(Collected data)
»»
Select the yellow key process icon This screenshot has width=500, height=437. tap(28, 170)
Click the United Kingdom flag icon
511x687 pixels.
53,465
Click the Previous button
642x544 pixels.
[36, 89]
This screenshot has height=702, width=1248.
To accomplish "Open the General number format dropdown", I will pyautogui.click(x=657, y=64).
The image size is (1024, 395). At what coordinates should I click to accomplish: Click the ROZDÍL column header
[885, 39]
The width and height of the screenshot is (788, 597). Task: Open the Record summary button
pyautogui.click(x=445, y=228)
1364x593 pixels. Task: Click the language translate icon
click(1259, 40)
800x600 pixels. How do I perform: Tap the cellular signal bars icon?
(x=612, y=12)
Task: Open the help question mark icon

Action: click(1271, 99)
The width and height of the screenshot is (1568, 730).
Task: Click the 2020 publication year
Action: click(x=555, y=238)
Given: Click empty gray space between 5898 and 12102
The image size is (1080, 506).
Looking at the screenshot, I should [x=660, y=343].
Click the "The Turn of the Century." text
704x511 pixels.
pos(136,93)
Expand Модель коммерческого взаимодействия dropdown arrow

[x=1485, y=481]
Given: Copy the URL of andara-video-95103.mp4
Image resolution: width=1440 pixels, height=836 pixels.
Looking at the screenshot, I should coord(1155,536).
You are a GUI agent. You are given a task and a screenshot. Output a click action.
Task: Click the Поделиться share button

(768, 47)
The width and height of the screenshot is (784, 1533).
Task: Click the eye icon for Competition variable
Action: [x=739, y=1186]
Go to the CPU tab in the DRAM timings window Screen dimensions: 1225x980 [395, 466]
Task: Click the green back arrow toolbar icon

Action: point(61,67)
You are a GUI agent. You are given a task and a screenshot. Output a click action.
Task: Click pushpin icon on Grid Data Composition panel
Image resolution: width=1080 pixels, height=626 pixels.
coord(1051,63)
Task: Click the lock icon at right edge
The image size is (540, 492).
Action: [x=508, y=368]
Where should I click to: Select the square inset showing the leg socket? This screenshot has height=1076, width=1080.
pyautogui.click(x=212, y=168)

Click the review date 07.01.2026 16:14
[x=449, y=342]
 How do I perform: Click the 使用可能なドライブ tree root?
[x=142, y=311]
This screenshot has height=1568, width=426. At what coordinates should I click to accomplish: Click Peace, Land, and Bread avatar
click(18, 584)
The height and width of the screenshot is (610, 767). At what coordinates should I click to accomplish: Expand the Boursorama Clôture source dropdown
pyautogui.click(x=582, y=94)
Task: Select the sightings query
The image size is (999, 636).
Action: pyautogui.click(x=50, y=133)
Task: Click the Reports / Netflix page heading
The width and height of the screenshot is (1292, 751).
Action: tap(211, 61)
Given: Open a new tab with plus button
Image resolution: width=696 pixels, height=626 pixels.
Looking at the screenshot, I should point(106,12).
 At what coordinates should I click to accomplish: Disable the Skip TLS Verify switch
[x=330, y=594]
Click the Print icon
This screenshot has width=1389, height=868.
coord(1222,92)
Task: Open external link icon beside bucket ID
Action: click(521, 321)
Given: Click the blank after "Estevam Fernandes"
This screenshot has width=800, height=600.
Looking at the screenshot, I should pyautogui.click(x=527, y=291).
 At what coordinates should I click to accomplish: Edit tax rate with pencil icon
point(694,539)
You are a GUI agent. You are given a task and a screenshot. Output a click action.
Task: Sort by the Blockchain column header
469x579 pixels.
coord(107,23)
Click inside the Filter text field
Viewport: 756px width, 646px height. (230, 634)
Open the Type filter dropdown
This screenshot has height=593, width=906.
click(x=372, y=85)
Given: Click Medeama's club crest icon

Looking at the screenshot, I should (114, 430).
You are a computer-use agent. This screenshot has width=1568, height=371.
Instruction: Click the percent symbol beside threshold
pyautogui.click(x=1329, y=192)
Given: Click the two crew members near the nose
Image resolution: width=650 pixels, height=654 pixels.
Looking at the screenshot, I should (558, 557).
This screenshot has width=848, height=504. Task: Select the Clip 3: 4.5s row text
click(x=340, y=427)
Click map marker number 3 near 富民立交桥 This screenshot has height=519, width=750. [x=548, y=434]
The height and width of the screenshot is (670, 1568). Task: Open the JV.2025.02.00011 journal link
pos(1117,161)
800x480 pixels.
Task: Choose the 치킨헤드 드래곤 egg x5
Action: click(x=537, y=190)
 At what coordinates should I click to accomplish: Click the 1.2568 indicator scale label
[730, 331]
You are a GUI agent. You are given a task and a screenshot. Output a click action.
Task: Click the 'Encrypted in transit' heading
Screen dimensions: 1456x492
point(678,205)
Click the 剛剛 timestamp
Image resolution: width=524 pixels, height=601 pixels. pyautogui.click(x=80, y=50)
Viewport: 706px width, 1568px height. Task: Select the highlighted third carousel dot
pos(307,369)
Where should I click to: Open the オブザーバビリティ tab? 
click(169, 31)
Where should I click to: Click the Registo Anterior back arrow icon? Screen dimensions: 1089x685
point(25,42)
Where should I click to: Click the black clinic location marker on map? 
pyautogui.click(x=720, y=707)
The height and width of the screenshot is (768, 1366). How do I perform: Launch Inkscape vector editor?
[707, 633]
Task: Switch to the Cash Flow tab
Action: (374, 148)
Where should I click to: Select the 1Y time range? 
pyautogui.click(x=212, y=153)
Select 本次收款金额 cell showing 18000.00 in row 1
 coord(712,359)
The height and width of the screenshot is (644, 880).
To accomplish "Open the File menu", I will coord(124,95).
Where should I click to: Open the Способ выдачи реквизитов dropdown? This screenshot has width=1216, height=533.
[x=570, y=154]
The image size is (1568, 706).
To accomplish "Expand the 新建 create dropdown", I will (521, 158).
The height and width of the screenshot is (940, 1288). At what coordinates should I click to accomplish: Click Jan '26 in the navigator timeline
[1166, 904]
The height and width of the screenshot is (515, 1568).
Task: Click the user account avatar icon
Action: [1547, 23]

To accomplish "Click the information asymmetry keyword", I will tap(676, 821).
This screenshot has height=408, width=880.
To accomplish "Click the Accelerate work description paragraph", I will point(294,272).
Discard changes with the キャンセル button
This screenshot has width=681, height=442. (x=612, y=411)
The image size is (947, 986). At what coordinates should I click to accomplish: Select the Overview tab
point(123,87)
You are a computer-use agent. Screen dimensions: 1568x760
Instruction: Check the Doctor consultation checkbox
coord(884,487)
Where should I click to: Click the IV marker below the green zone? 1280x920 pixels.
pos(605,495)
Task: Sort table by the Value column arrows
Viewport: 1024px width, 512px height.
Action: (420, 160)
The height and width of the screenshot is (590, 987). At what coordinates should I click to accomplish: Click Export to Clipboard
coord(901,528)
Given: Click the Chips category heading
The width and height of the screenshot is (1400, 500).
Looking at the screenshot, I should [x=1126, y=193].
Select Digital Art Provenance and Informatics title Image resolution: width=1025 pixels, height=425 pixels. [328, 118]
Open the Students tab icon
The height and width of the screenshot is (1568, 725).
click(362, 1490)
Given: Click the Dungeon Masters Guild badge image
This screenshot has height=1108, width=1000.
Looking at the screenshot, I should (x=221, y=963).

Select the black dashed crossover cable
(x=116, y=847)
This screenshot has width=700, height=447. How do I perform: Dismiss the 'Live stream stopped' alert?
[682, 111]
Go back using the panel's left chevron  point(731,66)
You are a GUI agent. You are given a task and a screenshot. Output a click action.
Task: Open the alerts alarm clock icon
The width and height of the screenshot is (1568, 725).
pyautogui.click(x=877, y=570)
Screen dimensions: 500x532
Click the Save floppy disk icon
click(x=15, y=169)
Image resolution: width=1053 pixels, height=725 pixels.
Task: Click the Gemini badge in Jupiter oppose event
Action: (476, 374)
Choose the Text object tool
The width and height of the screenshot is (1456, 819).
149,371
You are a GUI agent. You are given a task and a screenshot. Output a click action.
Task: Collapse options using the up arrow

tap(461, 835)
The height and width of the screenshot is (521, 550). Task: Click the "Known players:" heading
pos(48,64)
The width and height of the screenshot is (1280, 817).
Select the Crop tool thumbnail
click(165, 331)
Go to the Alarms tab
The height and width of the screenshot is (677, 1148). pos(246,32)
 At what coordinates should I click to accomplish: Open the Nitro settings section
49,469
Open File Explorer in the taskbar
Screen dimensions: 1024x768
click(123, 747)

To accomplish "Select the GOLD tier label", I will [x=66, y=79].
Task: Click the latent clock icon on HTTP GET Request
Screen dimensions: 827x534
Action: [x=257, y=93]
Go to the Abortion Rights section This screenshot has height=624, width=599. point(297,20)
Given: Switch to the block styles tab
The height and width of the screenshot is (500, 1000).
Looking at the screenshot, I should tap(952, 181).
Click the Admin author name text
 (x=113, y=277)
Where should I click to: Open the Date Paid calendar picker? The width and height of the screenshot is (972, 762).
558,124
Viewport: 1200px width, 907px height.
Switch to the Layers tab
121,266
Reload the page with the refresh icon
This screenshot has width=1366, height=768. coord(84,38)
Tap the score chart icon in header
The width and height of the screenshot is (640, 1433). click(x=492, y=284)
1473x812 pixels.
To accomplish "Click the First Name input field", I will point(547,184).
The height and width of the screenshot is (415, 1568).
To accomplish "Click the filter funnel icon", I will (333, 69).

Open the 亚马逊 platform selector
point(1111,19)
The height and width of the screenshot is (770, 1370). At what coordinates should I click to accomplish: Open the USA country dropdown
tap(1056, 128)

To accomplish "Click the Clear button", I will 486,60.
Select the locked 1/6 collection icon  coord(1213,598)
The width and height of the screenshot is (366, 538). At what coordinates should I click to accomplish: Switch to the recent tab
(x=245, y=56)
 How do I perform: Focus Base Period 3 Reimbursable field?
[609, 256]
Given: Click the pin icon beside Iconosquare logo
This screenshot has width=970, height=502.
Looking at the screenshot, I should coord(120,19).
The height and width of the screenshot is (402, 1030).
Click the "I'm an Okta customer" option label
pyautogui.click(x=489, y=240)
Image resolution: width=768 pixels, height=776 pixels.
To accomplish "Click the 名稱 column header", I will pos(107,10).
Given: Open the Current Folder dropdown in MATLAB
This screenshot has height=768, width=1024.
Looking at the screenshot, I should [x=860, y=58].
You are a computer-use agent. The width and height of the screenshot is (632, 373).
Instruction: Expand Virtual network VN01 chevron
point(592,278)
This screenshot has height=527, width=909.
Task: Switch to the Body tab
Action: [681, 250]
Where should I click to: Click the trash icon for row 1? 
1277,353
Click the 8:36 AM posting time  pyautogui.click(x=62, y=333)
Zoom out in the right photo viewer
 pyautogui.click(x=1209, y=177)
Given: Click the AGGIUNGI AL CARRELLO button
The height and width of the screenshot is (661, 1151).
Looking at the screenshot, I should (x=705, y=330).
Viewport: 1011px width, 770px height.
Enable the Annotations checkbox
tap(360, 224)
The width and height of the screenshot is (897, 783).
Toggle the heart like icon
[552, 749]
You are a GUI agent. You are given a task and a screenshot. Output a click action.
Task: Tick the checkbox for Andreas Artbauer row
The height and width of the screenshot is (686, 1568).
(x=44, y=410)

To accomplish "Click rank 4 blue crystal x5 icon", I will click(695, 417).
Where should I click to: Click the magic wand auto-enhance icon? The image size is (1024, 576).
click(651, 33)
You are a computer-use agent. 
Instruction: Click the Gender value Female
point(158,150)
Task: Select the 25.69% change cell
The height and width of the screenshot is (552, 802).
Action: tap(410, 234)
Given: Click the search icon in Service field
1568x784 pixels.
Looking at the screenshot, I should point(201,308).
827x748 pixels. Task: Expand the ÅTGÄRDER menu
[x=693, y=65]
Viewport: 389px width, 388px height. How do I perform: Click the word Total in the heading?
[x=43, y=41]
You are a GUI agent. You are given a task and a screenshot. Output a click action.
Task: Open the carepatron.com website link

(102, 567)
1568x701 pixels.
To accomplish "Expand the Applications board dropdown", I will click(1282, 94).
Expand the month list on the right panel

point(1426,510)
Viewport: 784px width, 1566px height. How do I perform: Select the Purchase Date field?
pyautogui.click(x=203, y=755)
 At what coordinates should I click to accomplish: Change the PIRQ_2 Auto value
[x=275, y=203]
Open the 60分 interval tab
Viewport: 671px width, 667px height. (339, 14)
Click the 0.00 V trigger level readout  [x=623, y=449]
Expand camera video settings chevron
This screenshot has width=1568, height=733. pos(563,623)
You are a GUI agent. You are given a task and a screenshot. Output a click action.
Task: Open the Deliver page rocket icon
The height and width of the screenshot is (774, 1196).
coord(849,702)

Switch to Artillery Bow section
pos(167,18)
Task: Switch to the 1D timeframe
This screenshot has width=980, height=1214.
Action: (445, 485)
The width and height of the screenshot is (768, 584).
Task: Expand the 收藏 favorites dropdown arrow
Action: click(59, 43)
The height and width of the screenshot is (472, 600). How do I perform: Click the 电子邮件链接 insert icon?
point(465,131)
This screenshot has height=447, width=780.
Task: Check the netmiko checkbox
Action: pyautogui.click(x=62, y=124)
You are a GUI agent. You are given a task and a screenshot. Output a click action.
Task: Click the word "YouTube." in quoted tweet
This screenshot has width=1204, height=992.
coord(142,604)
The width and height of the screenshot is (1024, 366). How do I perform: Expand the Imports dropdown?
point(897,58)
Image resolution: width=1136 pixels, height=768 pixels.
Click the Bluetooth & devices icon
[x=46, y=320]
««
• _Exercise goal_
Exact copies of the lines from the one holding "1568x701 pixels." to the end of the entries are all that should be written.

• _Exercise result_
1568x701 pixels.
To accomplish "Expand the Applications board dropdown", I will click(1282, 94).
Expand the month list on the right panel

point(1426,510)
Viewport: 784px width, 1566px height. How do I perform: Select the Purchase Date field?
pyautogui.click(x=203, y=755)
 At what coordinates should I click to accomplish: Change the PIRQ_2 Auto value
[x=275, y=203]
Open the 60分 interval tab
Viewport: 671px width, 667px height. (339, 14)
Click the 0.00 V trigger level readout  [x=623, y=449]
Expand camera video settings chevron
This screenshot has width=1568, height=733. pos(563,623)
You are a GUI agent. You are given a task and a screenshot. Output a click action.
Task: Open the Deliver page rocket icon
The height and width of the screenshot is (774, 1196).
coord(849,702)

Switch to Artillery Bow section
pos(167,18)
Task: Switch to the 1D timeframe
This screenshot has width=980, height=1214.
Action: (445, 485)
The width and height of the screenshot is (768, 584).
Task: Expand the 收藏 favorites dropdown arrow
Action: click(59, 43)
The height and width of the screenshot is (472, 600). How do I perform: Click the 电子邮件链接 insert icon?
point(465,131)
This screenshot has height=447, width=780.
Task: Check the netmiko checkbox
Action: pyautogui.click(x=62, y=124)
You are a GUI agent. You are given a task and a screenshot. Output a click action.
Task: Click the word "YouTube." in quoted tweet
This screenshot has width=1204, height=992.
coord(142,604)
The width and height of the screenshot is (1024, 366). How do I perform: Expand the Imports dropdown?
point(897,58)
Image resolution: width=1136 pixels, height=768 pixels.
Click the Bluetooth & devices icon
[x=46, y=320]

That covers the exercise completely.